1 V = 10³ mV = 10⁶ μV

How It Works

Voltage (electric potential difference) is measured in volts (V), the SI unit named after Alessandro Volta. Electronics spans a wide voltage range: microvolts (μV) for sensor signals and noise measurements, millivolts (mV) for thermocouple and bridge outputs, volts for logic and power supplies, and kilovolts (kV) for high-voltage applications such as CRT displays, power transmission, and ESD testing.

Worked Example

A thermocouple produces 5 mV at 100°C: 5 mV = 5000 μV = 0.005 V = 0.000005 kV. A 230 V mains supply: 230 V = 230,000 mV = 230,000,000 μV = 0.23 kV = 0.00023 MV.

Practical Tips

  • Signal conditioning amplifiers are typically used to boost mV-range sensor signals to the 0–5 V or 0–3.3 V range expected by ADCs.
  • When measuring μV-level signals, shield cables, use differential measurement, and avoid ground loops to prevent interference from corrupting readings.
  • Logic voltage levels: 5 V (TTL/CMOS classic), 3.3 V (modern CMOS), 1.8 V and 1.2 V (low-power/mobile).
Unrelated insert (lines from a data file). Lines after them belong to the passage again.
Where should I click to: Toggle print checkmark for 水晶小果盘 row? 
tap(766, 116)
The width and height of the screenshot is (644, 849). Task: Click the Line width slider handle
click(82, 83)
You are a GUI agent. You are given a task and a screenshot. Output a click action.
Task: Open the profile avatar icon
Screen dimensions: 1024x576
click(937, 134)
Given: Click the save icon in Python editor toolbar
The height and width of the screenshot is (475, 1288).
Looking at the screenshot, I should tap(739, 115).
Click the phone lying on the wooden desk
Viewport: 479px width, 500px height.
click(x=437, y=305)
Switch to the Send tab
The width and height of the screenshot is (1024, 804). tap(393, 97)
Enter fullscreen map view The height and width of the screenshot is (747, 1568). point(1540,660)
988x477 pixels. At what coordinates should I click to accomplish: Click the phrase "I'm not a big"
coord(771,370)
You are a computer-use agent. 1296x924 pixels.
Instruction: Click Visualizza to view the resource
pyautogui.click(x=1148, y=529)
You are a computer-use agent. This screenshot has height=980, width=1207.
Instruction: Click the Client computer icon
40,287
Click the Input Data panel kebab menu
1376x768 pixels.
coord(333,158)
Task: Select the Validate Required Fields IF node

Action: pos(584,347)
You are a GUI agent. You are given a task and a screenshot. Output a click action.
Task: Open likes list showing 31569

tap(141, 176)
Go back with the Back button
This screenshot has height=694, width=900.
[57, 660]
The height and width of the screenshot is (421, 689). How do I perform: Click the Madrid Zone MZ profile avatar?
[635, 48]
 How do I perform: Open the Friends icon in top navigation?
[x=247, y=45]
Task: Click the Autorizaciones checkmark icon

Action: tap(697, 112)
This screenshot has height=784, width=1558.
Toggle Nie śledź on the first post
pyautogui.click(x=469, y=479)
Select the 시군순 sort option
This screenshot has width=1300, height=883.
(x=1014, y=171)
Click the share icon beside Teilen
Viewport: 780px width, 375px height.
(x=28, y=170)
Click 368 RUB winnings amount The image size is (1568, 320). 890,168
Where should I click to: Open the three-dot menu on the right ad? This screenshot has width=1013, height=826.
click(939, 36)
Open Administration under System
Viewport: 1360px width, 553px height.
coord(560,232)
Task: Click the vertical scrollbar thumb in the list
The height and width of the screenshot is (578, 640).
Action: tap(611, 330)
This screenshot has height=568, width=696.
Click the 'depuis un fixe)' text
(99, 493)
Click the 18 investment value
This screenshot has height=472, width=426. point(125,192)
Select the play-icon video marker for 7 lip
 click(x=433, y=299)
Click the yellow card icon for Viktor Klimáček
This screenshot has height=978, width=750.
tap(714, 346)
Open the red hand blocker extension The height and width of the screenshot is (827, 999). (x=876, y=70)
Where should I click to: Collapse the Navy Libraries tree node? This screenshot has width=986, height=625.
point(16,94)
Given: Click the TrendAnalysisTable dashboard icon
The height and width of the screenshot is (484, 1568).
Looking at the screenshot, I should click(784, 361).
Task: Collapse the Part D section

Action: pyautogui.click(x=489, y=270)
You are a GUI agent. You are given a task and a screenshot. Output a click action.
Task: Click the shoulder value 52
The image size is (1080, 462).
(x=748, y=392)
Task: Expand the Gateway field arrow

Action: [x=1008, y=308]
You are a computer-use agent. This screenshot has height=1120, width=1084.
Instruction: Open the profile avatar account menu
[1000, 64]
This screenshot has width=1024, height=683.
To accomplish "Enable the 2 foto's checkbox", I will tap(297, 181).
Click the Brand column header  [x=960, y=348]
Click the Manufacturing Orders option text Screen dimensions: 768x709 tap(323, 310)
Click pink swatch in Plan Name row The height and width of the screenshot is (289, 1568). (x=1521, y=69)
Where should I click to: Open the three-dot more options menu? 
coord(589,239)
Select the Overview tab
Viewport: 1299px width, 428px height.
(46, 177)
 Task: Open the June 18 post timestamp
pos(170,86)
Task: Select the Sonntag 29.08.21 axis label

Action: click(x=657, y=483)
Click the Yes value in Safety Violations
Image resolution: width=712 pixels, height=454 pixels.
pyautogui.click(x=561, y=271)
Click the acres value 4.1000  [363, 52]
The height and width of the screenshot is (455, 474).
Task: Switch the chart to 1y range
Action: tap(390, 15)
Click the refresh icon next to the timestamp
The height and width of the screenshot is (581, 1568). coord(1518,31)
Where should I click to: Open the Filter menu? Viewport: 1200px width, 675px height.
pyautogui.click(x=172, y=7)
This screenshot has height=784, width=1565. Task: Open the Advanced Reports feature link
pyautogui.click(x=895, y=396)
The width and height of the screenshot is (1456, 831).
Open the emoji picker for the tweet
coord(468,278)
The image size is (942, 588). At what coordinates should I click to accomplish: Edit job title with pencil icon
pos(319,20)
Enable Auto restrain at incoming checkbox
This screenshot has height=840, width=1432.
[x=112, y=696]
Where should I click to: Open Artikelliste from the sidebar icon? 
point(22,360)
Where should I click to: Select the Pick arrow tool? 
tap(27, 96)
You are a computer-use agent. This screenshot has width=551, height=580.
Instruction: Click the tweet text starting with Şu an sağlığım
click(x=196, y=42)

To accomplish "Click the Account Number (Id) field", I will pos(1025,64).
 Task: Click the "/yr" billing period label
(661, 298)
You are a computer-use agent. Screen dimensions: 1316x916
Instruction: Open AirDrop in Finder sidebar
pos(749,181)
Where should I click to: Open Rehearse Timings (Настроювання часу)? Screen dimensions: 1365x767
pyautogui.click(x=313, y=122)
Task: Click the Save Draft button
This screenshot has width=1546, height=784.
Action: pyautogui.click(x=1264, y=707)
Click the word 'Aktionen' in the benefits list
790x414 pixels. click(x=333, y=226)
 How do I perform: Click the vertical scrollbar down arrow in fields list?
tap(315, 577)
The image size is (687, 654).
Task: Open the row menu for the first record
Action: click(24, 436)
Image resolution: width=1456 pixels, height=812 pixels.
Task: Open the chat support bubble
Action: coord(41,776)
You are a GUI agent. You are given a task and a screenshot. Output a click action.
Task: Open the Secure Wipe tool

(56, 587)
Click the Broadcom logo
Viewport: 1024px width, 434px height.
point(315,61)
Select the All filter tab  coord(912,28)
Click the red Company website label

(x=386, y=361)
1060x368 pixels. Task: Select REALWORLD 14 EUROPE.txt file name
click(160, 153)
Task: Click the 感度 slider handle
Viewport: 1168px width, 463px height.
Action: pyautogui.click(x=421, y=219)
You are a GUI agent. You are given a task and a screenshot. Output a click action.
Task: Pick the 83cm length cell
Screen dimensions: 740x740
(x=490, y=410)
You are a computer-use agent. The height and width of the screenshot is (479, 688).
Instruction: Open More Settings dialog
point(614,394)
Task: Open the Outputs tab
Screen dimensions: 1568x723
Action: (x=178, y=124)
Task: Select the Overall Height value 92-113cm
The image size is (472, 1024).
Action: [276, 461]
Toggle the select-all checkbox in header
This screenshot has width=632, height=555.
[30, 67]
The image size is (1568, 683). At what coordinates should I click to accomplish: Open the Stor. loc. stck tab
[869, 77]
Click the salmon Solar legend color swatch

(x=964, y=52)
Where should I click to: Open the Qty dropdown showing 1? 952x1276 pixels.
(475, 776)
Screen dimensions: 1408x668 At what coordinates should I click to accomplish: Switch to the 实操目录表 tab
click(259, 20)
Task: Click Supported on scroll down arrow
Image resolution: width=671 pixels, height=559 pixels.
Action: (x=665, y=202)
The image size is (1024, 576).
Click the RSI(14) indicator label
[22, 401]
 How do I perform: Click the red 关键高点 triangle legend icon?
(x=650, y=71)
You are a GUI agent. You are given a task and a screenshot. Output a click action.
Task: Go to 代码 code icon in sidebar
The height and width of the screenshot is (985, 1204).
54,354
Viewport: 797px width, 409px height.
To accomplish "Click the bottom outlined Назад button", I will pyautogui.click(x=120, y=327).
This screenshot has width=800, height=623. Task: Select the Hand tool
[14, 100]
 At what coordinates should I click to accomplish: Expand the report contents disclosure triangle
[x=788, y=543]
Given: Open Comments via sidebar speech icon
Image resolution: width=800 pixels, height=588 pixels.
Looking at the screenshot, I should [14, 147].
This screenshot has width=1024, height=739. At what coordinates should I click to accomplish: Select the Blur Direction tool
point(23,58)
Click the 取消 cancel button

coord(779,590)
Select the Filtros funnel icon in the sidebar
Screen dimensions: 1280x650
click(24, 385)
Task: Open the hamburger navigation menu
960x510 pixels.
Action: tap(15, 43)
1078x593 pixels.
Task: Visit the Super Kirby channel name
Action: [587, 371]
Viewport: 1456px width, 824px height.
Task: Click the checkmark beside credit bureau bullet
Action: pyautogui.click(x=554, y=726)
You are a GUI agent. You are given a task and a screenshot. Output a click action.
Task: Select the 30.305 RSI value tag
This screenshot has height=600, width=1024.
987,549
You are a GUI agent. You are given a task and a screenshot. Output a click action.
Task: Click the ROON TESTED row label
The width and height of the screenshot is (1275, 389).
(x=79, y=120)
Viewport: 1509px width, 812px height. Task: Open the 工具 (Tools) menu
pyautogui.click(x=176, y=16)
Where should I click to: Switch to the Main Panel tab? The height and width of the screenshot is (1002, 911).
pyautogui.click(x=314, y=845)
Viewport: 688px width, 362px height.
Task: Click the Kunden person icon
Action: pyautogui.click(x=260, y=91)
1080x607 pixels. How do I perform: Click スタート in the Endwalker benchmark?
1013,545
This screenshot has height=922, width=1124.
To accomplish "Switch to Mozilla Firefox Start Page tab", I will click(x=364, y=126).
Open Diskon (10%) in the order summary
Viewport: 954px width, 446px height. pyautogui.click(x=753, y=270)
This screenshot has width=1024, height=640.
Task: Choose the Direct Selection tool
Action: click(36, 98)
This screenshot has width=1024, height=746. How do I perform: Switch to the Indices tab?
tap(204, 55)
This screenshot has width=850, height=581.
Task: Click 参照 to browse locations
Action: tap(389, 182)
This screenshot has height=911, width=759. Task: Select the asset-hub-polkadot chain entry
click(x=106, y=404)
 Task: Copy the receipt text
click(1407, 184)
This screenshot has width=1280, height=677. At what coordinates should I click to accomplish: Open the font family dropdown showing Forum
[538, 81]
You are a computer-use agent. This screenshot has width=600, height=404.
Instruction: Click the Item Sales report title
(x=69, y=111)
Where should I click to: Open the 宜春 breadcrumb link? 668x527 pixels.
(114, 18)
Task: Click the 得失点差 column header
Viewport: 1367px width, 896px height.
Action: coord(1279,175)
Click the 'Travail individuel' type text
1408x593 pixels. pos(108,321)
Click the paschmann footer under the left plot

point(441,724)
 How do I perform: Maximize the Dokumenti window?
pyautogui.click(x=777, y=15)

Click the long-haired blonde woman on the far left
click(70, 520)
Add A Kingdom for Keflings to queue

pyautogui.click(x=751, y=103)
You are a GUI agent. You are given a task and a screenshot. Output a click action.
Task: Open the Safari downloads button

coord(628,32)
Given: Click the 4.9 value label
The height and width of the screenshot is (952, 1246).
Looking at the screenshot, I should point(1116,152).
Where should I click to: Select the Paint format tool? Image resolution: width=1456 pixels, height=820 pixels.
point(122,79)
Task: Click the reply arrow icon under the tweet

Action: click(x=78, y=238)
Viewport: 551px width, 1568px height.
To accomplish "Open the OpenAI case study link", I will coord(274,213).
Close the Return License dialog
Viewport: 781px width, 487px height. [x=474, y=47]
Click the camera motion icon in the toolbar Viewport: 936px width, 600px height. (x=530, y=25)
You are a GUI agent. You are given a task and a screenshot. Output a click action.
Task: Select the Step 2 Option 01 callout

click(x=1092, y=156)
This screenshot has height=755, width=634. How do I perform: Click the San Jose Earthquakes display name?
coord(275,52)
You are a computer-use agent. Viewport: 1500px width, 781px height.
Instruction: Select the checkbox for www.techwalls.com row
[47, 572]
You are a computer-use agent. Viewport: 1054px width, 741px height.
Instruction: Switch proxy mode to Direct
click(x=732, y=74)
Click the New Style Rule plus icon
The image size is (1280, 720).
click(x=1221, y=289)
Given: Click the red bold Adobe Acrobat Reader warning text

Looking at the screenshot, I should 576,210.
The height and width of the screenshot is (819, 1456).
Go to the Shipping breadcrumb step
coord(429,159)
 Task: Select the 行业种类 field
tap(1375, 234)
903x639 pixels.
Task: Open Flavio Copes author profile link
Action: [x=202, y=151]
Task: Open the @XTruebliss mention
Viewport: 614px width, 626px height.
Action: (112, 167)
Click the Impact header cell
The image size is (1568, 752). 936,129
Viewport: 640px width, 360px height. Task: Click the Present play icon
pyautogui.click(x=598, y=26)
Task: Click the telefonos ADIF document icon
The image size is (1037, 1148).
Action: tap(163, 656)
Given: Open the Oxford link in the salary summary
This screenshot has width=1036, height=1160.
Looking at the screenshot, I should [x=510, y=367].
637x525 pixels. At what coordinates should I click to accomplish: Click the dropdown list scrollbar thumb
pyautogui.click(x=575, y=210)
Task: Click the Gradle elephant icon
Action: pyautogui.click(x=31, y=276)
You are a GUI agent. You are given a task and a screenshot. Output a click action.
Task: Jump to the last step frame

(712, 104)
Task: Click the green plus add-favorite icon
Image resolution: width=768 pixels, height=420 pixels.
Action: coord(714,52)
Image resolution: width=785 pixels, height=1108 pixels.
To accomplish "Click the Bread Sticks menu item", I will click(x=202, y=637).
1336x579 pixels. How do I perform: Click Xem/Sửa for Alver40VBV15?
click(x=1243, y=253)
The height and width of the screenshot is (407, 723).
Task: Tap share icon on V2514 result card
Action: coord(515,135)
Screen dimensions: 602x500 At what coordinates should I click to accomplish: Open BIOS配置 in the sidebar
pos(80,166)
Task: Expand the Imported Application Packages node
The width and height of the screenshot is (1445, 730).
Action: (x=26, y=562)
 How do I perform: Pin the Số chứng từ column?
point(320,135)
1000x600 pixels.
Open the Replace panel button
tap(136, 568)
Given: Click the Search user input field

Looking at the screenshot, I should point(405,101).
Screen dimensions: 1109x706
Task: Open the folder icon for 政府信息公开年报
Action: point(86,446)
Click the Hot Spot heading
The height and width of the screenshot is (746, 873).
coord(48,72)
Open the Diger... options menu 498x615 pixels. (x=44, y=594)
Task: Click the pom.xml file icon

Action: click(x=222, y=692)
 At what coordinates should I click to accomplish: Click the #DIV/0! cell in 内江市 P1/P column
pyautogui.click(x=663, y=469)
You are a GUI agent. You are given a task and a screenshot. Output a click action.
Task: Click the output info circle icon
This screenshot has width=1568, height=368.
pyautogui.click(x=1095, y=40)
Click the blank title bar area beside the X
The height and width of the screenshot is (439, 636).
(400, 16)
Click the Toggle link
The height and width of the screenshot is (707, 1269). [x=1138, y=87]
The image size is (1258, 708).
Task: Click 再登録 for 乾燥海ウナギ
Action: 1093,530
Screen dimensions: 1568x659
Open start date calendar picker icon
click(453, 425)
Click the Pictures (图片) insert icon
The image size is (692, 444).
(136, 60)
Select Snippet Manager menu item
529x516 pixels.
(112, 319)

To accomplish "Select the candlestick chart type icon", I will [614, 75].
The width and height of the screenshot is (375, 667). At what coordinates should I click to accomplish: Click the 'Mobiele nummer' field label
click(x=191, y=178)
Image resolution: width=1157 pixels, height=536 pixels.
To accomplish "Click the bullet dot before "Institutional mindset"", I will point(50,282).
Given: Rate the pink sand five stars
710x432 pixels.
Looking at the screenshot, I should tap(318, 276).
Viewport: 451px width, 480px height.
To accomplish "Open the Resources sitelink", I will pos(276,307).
Level shifters are required when interfacing between voltage domains.

Common Mistakes

  • Confusing mV (millivolt, 10⁻³ V) with μV (microvolt, 10⁻⁶ V) — 1 mV = 1000 μV.
  • Not accounting for voltage drop across cables and connectors in high-current systems; at 10 A, even 10 mΩ of resistance creates a 100 mV drop.
  • Misreading oscilloscope vertical scale — mixing up mV/div and V/div settings leads to errors in amplitude measurement.

Frequently Asked Questions

Thermal (Johnson) noise in a 50 Ω resistor at room temperature over a 1 MHz bandwidth is about 0.9 μV RMS. Precision amplifiers can resolve signals in the nV range with care.
Use the mV range when measuring small signals like thermocouple outputs (mV), battery state of charge differences, or small voltage drops across components. Switch to V range for standard supply and signal measurements.
For a sinusoidal signal, peak voltage = RMS × √2 ≈ RMS × 1.414. Mains voltage of 230 V RMS has a peak of about 325 V. Multimeters display RMS by default for AC measurements.
Electrostatic discharge can produce voltages of 1–15 kV (human body model) or higher (machine model). These high voltages, even with very low energy, can punch through thin gate oxides in CMOS circuits.